This post is by Jacqueline Katz, the 2022-2023 Albert Einstein Distinguished Educator Fellow at the Library of Congress.
Scale, proportion, and quantity are three concepts that appear across all scientific disciplines. A quantity is an amount or number; scale is the size of an image or model in relation to the actual object; proportion is one quantity compared to another. Of these three concepts, scale can be the most challenging, especially for objects as large as planets and as small as molecules. Recent and historical scientific images provide a focal point to explore scale.
Using a microscope, Marcello Malpighi created hundreds of images of animal and plant tissues. Malpighi published many of his plant illustrations in “Anatome plantarum” between 1675 and 1679. Distribute this page at the start of a unit on plants, photosynthesis, or microscopy, and allow time for students to make and record initial observations and reflections on the Primary Source Analysis Tool. Once students have made individual observations, provide time for them to discuss in small groups or as a class.
Next, ask students to cut out each of the six figures and to determine which figures are “zoomed in” portions of other figures. Provide groups of students with whiteboards, so they can draw arrows between the various figures to represent these connections. As students are working with the figures, remind them to record additional questions that come up in their groups.
After students develop a working diagram, ask them to justify their choices using evidence they have observed.
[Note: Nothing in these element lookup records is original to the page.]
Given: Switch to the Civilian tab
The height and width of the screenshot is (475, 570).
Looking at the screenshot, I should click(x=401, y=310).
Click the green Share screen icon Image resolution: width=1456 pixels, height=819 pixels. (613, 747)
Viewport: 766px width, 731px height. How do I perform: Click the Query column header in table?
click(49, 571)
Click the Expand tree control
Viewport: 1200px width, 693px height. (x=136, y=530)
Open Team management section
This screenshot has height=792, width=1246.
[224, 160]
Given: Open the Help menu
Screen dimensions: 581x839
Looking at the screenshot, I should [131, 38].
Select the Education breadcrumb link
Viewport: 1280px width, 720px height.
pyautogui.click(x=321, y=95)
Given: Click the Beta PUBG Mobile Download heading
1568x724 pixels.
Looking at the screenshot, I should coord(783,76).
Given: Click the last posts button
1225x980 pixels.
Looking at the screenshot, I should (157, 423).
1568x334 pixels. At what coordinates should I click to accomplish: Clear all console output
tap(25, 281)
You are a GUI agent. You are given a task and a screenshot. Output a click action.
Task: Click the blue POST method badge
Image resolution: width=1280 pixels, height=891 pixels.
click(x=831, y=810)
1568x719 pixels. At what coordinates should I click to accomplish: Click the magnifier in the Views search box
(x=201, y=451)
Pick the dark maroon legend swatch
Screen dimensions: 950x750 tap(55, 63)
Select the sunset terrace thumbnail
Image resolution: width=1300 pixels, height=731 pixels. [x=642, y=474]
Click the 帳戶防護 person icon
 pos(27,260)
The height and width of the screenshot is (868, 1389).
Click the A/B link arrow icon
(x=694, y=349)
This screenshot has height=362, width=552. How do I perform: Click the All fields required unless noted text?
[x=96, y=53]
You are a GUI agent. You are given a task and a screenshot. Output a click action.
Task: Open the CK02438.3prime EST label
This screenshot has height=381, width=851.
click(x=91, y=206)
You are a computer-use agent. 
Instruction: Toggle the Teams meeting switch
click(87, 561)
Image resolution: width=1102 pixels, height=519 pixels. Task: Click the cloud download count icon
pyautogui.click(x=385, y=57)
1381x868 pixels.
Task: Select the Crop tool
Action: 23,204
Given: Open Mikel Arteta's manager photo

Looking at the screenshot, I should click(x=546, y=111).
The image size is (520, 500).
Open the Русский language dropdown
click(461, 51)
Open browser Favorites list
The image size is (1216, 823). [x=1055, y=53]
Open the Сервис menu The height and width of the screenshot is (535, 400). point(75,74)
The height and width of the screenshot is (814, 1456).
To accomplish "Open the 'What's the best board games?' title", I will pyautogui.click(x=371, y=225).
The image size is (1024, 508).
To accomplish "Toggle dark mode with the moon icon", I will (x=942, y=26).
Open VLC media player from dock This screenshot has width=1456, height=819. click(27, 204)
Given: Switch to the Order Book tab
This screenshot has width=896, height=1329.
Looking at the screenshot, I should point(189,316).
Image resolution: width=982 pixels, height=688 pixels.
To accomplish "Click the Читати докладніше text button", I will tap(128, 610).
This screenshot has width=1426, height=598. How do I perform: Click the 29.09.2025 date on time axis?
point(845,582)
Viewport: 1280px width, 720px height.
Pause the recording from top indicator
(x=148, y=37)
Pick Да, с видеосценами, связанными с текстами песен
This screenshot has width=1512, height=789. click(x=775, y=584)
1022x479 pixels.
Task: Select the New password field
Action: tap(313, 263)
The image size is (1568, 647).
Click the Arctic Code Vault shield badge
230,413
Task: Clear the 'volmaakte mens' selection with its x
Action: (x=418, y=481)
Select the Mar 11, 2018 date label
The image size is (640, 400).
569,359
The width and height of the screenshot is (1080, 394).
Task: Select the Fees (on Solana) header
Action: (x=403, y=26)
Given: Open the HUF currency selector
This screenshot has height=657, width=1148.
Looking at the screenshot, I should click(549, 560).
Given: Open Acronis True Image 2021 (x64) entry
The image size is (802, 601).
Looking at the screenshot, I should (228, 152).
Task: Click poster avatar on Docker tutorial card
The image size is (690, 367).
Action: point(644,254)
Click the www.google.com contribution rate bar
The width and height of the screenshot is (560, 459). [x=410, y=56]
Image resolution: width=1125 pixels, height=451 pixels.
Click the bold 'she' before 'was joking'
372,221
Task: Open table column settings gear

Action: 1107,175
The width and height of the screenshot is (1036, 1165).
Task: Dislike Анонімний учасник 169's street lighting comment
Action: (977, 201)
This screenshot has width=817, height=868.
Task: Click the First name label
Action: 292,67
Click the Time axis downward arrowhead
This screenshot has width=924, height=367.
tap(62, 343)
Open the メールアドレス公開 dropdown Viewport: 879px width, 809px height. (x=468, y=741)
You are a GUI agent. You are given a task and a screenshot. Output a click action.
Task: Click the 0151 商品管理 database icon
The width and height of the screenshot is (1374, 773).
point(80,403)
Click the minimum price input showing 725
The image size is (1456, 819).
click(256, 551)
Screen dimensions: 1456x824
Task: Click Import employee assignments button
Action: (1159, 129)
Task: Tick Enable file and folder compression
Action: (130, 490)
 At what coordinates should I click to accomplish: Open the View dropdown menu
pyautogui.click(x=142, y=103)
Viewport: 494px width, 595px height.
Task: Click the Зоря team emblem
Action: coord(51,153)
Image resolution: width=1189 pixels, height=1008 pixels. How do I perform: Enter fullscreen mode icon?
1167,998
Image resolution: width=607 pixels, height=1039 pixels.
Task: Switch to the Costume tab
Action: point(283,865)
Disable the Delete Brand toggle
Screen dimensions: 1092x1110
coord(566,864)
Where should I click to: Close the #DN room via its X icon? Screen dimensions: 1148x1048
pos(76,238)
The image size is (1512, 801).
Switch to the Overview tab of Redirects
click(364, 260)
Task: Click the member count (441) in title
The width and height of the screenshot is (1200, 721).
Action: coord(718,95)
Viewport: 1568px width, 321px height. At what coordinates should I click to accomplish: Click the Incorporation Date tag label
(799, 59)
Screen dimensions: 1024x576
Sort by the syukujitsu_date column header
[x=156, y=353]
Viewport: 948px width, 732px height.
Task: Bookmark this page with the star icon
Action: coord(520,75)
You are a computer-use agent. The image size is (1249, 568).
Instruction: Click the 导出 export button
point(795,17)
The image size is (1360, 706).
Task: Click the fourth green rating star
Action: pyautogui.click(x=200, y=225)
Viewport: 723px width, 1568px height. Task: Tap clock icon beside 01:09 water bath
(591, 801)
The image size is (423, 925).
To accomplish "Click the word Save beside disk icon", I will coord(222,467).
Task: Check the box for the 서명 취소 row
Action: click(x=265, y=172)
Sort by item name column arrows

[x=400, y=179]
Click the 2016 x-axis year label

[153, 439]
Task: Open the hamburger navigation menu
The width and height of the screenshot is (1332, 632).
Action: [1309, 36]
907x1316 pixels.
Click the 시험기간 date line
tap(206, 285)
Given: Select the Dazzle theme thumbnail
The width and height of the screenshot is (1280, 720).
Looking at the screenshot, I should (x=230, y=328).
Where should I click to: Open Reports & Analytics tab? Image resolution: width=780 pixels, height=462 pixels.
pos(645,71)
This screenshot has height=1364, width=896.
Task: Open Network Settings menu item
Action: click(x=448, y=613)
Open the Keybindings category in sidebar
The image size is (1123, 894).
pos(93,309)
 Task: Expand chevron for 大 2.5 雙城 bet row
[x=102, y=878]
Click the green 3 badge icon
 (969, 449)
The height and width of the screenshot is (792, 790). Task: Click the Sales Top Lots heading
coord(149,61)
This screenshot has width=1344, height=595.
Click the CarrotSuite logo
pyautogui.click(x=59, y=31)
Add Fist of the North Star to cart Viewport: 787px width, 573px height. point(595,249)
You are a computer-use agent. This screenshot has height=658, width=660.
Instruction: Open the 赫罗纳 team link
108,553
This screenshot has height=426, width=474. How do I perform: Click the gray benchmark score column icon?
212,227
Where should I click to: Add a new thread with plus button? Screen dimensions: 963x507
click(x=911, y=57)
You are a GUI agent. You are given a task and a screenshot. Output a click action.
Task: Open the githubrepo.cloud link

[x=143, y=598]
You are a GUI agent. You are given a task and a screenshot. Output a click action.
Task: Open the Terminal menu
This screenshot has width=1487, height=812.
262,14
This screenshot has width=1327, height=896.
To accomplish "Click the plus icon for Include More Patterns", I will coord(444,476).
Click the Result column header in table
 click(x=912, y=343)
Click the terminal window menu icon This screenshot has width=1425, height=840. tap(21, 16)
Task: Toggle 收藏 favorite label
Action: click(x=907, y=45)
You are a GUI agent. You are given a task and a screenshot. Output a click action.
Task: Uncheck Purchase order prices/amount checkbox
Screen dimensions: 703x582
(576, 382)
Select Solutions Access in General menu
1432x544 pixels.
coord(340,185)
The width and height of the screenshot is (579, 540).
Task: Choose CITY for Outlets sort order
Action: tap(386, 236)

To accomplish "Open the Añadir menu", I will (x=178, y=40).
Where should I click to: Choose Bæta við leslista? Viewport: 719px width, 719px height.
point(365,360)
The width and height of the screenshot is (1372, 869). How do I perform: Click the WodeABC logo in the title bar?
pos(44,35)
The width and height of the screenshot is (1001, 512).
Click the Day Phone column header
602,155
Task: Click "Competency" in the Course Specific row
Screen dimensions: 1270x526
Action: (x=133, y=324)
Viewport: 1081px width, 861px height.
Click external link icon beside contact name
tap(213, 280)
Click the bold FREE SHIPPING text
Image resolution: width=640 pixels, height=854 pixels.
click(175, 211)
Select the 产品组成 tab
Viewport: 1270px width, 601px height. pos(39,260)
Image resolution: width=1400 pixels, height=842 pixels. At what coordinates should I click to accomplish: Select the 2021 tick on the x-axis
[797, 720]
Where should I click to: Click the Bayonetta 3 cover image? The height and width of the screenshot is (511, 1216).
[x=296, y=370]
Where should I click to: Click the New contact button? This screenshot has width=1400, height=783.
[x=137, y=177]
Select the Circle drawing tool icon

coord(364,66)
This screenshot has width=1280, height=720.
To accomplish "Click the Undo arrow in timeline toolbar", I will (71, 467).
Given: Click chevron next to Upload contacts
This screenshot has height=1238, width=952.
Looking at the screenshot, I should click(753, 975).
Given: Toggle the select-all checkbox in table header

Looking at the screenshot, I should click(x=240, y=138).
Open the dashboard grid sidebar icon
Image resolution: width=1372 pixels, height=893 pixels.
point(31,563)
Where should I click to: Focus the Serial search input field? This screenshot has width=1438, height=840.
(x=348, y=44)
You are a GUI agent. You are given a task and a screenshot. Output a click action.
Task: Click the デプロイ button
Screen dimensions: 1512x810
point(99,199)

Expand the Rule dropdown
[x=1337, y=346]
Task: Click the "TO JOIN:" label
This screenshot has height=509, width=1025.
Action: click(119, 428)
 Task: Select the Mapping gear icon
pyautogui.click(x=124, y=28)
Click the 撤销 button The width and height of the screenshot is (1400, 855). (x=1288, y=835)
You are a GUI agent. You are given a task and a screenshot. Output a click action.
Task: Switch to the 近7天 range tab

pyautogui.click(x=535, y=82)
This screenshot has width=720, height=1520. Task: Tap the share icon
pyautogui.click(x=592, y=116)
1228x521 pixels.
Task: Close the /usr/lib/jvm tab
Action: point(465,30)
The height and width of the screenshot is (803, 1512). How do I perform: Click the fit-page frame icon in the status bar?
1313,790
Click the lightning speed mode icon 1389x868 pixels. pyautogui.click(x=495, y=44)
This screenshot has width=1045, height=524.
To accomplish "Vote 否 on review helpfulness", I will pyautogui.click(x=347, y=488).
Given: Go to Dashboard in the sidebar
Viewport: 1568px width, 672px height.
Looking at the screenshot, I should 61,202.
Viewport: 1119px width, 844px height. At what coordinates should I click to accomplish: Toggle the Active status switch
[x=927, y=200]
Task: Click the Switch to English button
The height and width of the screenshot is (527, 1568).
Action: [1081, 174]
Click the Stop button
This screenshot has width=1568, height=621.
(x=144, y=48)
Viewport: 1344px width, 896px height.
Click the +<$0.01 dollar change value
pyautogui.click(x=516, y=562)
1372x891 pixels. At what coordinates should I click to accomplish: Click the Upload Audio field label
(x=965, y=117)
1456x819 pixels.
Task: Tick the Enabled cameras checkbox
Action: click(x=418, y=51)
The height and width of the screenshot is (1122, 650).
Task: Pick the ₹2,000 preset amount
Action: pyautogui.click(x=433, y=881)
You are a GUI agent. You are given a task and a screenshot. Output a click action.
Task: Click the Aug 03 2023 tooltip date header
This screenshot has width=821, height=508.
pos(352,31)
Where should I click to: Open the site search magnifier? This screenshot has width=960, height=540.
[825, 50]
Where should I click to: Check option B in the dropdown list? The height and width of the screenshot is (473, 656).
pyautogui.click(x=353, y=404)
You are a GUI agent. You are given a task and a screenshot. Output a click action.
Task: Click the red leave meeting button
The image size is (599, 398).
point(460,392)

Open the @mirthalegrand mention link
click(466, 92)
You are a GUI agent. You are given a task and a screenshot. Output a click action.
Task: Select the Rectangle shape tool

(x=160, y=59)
For example, one student group may claim that Figure 105 is a zoomed-in portion of Figure 103 due to the similarity in pattern, as well as the presence of thin veins connected to thicker veins. Invite student groups to share their thoughts, noting that multiple hypotheses can be generated to explain a single observation.
Ask students to rate the confidence they have in their diagram and to revisit their questions. It is likely that students will bring up the ideas of scale and proportion in their questions. For example, students may ask if the image labeled E is actually the same size as the structure labeled D in Figure 105. Ask students what Malpighi could have included to increase their confidence. Students likely will bring up the ideas of scale and proportion; they may explain that it would be useful if Figure 105 was significantly smaller than Figure 104 or if measurements were provided. Ask students to add scale bars to Malpighi’s illustrations; what unit of measurement would they associate with these structures? Centimeters? Nanometers?
To start a unit on plants or photosynthesis, focus on Figure 106. Ask students to make predictions about the function of the structures they see and then revisit their Primary Source Analysis Tool.l. Throughout the unit, revisit their initial predictions; like Malpighi, the students will likely not know the function of the stomata that are pictured.
This primary source helps students see the importance of scale and proportion in the study of biology, as well as construct knowledge about important biological concepts. Similar objectives can be met by using other illustrations from Malipghi’s book or by searching through other “scientific illustrations” at the Library of Congress.